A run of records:
↓
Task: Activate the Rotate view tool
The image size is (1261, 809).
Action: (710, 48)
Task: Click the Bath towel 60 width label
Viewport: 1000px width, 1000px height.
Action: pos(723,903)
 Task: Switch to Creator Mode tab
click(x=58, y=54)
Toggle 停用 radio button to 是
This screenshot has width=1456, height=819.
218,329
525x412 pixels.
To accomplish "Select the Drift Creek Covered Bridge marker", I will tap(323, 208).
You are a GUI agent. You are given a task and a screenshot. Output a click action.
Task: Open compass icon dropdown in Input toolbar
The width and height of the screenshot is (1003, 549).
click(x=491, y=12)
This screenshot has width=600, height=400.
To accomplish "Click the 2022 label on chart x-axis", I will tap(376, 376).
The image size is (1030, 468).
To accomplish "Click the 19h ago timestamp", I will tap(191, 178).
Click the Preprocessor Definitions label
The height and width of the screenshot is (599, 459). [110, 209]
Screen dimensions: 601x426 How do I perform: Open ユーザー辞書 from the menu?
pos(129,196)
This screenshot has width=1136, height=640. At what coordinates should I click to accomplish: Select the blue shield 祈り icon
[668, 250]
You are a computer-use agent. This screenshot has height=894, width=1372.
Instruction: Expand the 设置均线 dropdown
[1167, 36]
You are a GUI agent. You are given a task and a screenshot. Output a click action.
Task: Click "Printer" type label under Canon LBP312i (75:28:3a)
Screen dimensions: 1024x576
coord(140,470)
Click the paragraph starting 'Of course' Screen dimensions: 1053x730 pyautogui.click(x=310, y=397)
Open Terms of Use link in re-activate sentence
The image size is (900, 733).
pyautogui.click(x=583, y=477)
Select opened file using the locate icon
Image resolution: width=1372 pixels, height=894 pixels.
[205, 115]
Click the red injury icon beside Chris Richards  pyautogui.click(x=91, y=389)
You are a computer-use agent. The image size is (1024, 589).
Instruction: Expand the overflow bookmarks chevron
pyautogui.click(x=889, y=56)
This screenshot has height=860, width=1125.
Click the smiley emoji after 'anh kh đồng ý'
↑
Request
Copy all of the data above line for line, without changing anything.

Answer below
Task: Activate the Rotate view tool
The image size is (1261, 809).
Action: (710, 48)
Task: Click the Bath towel 60 width label
Viewport: 1000px width, 1000px height.
Action: pos(723,903)
 Task: Switch to Creator Mode tab
click(x=58, y=54)
Toggle 停用 radio button to 是
This screenshot has width=1456, height=819.
218,329
525x412 pixels.
To accomplish "Select the Drift Creek Covered Bridge marker", I will tap(323, 208).
You are a GUI agent. You are given a task and a screenshot. Output a click action.
Task: Open compass icon dropdown in Input toolbar
The width and height of the screenshot is (1003, 549).
click(x=491, y=12)
This screenshot has width=600, height=400.
To accomplish "Click the 2022 label on chart x-axis", I will tap(376, 376).
The image size is (1030, 468).
To accomplish "Click the 19h ago timestamp", I will tap(191, 178).
Click the Preprocessor Definitions label
The height and width of the screenshot is (599, 459). [110, 209]
Screen dimensions: 601x426 How do I perform: Open ユーザー辞書 from the menu?
pos(129,196)
This screenshot has width=1136, height=640. At what coordinates should I click to accomplish: Select the blue shield 祈り icon
[668, 250]
You are a computer-use agent. This screenshot has height=894, width=1372.
Instruction: Expand the 设置均线 dropdown
[1167, 36]
You are a GUI agent. You are given a task and a screenshot. Output a click action.
Task: Click "Printer" type label under Canon LBP312i (75:28:3a)
Screen dimensions: 1024x576
coord(140,470)
Click the paragraph starting 'Of course' Screen dimensions: 1053x730 pyautogui.click(x=310, y=397)
Open Terms of Use link in re-activate sentence
The image size is (900, 733).
pyautogui.click(x=583, y=477)
Select opened file using the locate icon
Image resolution: width=1372 pixels, height=894 pixels.
[205, 115]
Click the red injury icon beside Chris Richards  pyautogui.click(x=91, y=389)
You are a computer-use agent. The image size is (1024, 589).
Instruction: Expand the overflow bookmarks chevron
pyautogui.click(x=889, y=56)
This screenshot has height=860, width=1125.
Click the smiley emoji after 'anh kh đồng ý'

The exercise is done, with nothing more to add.